Task directions:
Reproduce exactly the lines below from the one containing "Screen dimensions: 1280x720" through the one containing "Given: Click the vertical scrollbar up arrow", including both, and nothing else.

Records to use:

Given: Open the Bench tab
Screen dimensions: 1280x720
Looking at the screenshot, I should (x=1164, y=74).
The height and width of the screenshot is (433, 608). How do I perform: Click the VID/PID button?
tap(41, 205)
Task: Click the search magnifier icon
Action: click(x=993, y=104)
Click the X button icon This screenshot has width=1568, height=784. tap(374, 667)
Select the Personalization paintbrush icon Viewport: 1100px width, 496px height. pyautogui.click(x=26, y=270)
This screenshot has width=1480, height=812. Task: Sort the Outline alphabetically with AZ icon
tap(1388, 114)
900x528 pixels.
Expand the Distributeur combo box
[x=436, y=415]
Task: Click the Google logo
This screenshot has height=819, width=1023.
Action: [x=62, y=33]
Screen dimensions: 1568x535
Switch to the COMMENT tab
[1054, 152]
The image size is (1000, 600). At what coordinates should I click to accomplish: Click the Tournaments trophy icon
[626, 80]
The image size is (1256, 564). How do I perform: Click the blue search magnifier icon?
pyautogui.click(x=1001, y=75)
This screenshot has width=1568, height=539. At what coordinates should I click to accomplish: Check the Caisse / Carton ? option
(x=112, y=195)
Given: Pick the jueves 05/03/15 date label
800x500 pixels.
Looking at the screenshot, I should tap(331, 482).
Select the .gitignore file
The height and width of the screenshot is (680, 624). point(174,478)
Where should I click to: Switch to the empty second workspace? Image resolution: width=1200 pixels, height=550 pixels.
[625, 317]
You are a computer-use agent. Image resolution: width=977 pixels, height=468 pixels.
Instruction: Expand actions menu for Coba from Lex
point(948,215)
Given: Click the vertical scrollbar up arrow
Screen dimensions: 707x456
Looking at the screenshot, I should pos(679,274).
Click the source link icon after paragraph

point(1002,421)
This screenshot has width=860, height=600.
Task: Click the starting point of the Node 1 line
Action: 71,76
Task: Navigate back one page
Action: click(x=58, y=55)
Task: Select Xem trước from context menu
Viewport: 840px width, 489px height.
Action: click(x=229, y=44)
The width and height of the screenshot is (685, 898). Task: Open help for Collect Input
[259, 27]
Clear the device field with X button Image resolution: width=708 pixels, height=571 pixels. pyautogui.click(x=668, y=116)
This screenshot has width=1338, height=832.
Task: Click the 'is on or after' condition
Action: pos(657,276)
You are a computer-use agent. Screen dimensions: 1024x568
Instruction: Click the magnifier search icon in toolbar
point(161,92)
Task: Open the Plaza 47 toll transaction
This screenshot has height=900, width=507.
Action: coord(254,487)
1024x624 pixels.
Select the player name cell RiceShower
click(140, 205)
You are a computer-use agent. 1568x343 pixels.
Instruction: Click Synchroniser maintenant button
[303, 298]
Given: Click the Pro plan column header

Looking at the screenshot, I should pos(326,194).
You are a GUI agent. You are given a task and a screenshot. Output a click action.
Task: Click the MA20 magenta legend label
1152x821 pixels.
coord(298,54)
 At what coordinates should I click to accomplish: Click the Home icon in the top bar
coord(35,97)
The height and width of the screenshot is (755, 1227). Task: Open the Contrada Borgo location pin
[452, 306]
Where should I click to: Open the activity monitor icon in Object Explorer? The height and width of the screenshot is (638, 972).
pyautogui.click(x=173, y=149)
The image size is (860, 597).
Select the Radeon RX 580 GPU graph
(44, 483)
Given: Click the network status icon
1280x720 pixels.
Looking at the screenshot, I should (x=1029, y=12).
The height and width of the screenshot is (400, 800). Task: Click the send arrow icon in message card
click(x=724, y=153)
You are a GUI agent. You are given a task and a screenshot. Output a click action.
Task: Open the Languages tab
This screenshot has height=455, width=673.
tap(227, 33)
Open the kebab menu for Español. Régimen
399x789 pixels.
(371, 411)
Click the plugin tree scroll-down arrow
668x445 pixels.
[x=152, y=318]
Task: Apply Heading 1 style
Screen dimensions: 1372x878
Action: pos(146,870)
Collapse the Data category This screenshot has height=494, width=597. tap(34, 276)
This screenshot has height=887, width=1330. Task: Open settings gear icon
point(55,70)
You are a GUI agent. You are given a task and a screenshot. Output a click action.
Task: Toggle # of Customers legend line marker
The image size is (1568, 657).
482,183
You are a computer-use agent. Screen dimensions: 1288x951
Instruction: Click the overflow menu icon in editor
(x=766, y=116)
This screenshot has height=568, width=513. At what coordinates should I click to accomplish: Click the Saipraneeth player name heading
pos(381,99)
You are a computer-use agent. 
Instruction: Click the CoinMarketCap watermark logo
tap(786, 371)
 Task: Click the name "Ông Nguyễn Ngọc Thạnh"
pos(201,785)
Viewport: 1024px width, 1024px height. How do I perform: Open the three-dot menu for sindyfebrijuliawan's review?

Result for this task:
Screen dimensions: 1280x720
Looking at the screenshot, I should (x=1164, y=74).
The height and width of the screenshot is (433, 608). How do I perform: Click the VID/PID button?
tap(41, 205)
Task: Click the search magnifier icon
Action: click(x=993, y=104)
Click the X button icon This screenshot has width=1568, height=784. tap(374, 667)
Select the Personalization paintbrush icon Viewport: 1100px width, 496px height. pyautogui.click(x=26, y=270)
This screenshot has width=1480, height=812. Task: Sort the Outline alphabetically with AZ icon
tap(1388, 114)
900x528 pixels.
Expand the Distributeur combo box
[x=436, y=415]
Task: Click the Google logo
This screenshot has height=819, width=1023.
Action: [x=62, y=33]
Screen dimensions: 1568x535
Switch to the COMMENT tab
[1054, 152]
The image size is (1000, 600). At what coordinates should I click to accomplish: Click the Tournaments trophy icon
[626, 80]
The image size is (1256, 564). How do I perform: Click the blue search magnifier icon?
pyautogui.click(x=1001, y=75)
This screenshot has width=1568, height=539. At what coordinates should I click to accomplish: Check the Caisse / Carton ? option
(x=112, y=195)
Given: Pick the jueves 05/03/15 date label
800x500 pixels.
Looking at the screenshot, I should tap(331, 482).
Select the .gitignore file
The height and width of the screenshot is (680, 624). point(174,478)
Where should I click to: Switch to the empty second workspace? Image resolution: width=1200 pixels, height=550 pixels.
[625, 317]
You are a computer-use agent. Image resolution: width=977 pixels, height=468 pixels.
Instruction: Expand actions menu for Coba from Lex
point(948,215)
Given: Click the vertical scrollbar up arrow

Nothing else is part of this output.